ASD has several comorbidities that are separated into 3 clusters: psychiatric (ADHD, OCD, anxiety, etc.), multisystem (gastrointestinal disorders), and seizures. The diagnosis of these comorbidities can be so closely related to ASD that their known underlying mechanisms are being researched as potential explanations of ASD as well. In the paper we read, they talked about ADHD in relation to dopamine signaling. In ADHD, there are disruptions caused by reduced dopamine transporters and D2 receptors in the nucleus accumbens and midbrain (brain regions that may be vulnerable in ASD).

Dopamine System:

Dopamine is a monoamine neurotransmitter produced in the substantia nigra and ventral tegmental area brain regions. It has a major role in learning and motivated behavior, which is why it could contribute to the underlying neurobiological mechanisms of ASD. However, there is no single cause of dopamine dysfunction that we can pinpoint either in ASD cases.

Figure 2. Dopamine signaling and its downstream functions that may be the connection to ASD – synaptic plasticity and development.[4]

Pharmacological Treatments?

Although there are currently two FDA-approved drugs used to treat irritable and aggressive behaviors associated with ASD, there are no pharmacological interventions approved to treat the core symptoms of ASD. Antipsychotics and SSRIs are the most prescribed to individuals with autism to treat the comorbid symptoms like anxiety. Further research is needed to test new drugs that could potentially target the core symptoms of ASD.

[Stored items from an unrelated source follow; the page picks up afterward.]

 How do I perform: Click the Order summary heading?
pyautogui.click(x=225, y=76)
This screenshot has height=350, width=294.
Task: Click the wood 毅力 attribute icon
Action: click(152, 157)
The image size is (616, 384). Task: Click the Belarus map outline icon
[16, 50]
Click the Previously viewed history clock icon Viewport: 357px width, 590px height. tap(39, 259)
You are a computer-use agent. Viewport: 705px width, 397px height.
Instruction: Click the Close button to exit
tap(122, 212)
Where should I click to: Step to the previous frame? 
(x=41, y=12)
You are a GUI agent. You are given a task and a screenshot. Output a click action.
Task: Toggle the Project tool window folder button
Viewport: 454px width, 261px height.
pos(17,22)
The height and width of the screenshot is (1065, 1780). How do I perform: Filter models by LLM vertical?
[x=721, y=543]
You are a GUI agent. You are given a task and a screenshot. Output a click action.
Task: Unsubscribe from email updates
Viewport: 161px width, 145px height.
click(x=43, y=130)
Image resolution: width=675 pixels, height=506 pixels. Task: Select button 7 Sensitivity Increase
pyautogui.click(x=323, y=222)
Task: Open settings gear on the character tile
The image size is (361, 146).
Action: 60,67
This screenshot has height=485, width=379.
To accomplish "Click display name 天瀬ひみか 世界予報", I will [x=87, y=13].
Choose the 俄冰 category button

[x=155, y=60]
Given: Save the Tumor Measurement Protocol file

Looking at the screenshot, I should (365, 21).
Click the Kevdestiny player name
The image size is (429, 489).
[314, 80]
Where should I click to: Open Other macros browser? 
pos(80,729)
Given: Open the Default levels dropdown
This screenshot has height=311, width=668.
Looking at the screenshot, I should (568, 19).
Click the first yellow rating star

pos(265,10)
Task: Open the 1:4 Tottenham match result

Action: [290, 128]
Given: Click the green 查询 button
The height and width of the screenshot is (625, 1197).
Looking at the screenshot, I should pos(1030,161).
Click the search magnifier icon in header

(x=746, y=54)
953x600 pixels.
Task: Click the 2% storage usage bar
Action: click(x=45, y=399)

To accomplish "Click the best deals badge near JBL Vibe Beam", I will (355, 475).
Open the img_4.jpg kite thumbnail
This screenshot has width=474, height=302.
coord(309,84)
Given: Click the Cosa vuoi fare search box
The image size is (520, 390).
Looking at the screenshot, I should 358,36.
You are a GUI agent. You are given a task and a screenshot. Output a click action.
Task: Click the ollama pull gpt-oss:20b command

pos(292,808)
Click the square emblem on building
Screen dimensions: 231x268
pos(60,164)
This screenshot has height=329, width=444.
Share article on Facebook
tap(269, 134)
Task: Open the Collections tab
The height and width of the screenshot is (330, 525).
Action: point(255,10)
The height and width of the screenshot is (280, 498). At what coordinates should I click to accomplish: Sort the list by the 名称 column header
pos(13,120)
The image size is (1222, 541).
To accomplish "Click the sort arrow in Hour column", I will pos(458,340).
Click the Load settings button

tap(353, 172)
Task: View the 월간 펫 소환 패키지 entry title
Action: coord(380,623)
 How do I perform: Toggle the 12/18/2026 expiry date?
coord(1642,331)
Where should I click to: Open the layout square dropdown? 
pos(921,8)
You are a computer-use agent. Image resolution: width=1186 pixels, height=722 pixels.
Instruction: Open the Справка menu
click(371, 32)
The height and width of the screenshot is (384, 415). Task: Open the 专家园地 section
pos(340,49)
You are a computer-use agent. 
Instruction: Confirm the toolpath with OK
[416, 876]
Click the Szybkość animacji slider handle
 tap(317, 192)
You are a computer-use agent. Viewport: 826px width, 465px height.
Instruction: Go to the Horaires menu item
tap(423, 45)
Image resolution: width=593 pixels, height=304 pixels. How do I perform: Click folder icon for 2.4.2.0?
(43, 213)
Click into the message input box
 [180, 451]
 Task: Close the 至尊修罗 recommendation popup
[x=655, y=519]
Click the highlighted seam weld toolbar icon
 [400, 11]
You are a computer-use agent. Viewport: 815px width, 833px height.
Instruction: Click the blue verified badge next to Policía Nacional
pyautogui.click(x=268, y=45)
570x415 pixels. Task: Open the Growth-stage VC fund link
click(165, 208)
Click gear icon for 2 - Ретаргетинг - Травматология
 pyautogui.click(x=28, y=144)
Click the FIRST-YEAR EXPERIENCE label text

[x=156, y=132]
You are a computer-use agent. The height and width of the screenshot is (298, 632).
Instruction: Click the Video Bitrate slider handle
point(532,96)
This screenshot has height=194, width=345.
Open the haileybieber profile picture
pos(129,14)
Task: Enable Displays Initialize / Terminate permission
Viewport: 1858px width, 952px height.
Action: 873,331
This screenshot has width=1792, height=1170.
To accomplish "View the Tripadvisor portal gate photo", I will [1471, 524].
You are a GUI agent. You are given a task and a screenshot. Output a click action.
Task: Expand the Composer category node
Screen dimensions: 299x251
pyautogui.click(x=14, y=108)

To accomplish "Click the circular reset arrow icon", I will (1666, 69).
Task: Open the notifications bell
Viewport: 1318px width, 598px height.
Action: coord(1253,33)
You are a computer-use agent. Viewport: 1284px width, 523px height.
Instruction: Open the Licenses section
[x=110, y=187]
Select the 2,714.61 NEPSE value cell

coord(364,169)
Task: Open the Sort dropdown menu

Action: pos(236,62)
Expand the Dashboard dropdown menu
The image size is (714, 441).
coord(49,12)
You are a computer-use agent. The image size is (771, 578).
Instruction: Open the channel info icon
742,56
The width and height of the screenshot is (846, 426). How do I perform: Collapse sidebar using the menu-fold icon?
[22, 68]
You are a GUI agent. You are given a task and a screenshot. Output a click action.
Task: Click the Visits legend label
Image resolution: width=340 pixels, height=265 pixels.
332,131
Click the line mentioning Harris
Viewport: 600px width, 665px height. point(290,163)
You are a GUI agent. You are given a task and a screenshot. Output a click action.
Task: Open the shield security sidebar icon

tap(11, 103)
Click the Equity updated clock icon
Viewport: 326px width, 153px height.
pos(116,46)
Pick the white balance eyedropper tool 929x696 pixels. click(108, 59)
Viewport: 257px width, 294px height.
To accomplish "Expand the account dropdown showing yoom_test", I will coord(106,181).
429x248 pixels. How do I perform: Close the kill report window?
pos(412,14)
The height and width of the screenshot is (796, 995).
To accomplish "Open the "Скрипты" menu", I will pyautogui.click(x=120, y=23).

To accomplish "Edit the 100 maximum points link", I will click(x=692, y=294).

Figure 3. Common intervention strategies for individuals with ASD.[3]

Questions to leave with:

  • How can we improve school systems to best help teach individuals with autism?
  • How can we increase inclusion in jobs for individuals with autism?
  • Should we consider comorbidities when creating subtypes?
  • How do the various genetic risk factors cause the behavioral symptoms?
  • How does diagnostic criteria play into the sex-based gap (what are the differences in symptom manifestations)?

References:

[1] “Autism Speaks Pledges to Make World of Difference as Autism Prevalence Rises to 2.7% of Children in U.S.,” Autism Speaks. Accessed: Feb. 19, 2024. [Online]. Available: https://www.autismspeaks.org/press-release/autism-speaks-pledges-make-world-difference-autism-prevalence-rises-27-children-us
[2] V. Khachadourian et al., “Comorbidities in autism spectrum disorder and their etiologies,” Transl Psychiatry, vol. 13, no. 1, Art. no. 1, Feb. 2023, doi: 10.1038/s41398-023-02374-w.
[3] “Treatment Practices for Autism,” Otsimo. Accessed: Feb. 19, 2024. [Online]. Available: https://otsimo.com/en/treatment-practices-autism/
[4] G. E. DiCarlo and M. T. Wallace, “Modeling dopamine dysfunction in autism spectrum disorder: From invertebrates to vertebrates,” Neuroscience & Biobehavioral Reviews, vol. 133, p. 104494, Feb. 2022, doi: 10.1016/j.neubiorev.2021.12.017.